AI-generated ‘Seinfeld’ is just as awful as it sounds

The livestream experiment is entertaining, just not intentionally.

Twitch

A new Twitch livestream tries to answer the question: What if AI made never-ending Seinfeld? “Nothing, Forever” is an experiment using OpenAI’s GPT-3 natural language model to produce (occasionally coherent) dialog between pixelated counterparts of Jerry, George, Elaine and Kramer. Although it’s closer to surreal performance art than the beloved 90s sitcom, it conjures images of a strange, dystopian future where we entertain ourselves with endless content generated by robots.

“Nothing, Forever” immediately hits you with well-known aesthetics. Scene transitions show the exterior of a line of New York City brownstones over the sound of a quirky jazz bassline. It frequently cuts to “Larry” (the Jerry equivalent) performing what AI passes as standup comedy. Scenes inside Larry’s apartment show him chatting with George, Elaine and Kramer's counterparts about appropriately mundane topics. Their conversations, while mostly unintelligible and lacking structure or narrative, make their inspiration clear.

On the other hand, the stiff and rudimentary character models look like they walked out of a 1980s Sierra adventure game. Their voices are robotic too, and Jerry and George sound less like their real-world counterparts and more like Mr. Van Driessen, the hippie social studies teacher from Beavis & Butthead. Finally, it’s a stretch to say the generated dialog is coherent — much less funny. (If not for its laugh track, you wouldn’t notice the laugh lines.) Generative AI’s current limits are as much on display as the show’s influence.

Still of a pixelated Jerry Seinfeld character doing standup comedy onstage in an AI-generated parody.
Still of a pixelated Jerry Seinfeld character doing standup comedy onstage in an AI-generated parody. (Twitch)

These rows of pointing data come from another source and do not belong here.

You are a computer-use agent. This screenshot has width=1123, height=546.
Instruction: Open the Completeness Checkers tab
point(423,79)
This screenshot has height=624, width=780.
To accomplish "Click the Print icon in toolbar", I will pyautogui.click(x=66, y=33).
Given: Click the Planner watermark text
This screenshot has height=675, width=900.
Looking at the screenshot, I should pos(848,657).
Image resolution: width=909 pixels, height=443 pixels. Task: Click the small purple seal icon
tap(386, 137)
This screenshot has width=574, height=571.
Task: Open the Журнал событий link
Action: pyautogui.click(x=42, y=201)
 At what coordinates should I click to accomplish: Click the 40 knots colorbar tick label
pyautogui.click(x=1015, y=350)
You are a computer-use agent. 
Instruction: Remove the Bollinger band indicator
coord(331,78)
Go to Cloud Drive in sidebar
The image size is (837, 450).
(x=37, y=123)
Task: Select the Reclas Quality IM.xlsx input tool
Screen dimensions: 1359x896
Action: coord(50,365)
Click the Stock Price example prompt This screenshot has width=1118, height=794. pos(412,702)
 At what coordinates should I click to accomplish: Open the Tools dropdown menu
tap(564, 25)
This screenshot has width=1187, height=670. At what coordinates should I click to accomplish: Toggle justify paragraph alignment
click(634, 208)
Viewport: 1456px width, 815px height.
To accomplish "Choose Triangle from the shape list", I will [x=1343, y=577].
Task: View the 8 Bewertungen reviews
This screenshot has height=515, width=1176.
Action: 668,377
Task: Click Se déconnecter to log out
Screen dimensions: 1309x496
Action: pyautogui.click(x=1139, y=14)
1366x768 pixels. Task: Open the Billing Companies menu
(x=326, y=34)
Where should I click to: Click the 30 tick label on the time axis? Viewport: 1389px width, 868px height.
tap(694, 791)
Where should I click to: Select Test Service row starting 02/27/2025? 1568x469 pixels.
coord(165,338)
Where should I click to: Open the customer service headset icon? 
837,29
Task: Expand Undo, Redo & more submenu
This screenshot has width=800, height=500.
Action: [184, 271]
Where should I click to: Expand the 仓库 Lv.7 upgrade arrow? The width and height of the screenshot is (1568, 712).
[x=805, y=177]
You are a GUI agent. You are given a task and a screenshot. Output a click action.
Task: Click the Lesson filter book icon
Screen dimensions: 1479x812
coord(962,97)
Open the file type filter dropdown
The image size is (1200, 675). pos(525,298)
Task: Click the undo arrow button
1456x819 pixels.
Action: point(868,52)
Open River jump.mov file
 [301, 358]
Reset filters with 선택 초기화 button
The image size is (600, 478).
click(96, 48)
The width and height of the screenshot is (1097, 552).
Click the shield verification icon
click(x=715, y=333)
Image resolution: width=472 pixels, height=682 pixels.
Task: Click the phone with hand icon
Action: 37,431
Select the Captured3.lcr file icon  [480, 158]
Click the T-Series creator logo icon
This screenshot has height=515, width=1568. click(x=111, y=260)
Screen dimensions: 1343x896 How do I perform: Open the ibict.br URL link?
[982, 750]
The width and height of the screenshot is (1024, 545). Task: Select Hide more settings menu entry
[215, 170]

“Aside from the artwork and the laugh track you’ll hear,” one of the show’s creators posted to Reddit, “everything else is generative, including: dialogue, speech, direction (camera cuts, character focus, shot length, scene length, etc), character movement, and music.” The stream has little human involvement and changes based on viewer feedback from the Twitch stream. “The show can effectively change, and the narrative actually evolves based on the audience,” said Hartle in an interview with Vice. “One of the major factors that we’re thinking about is how do we get people involved in crafting the narrative so it becomes their own.”

That goal may be far away, as any narrative — much less a personalized one — seems beyond its current capabilities. Still, with a sizable budget and several years of technological advancement, it’s easy to imagine someone producing more watchable generative programming, an endless stream of personalized, assembly-line digital media. “Our grounding principle was, can we create a show that can generate entertaining content forever? Because that’s truly where we see the future emerging towards. Our goal with the next iterations or next shows that we release is to actually trade a show that is like Netflix-level quality.”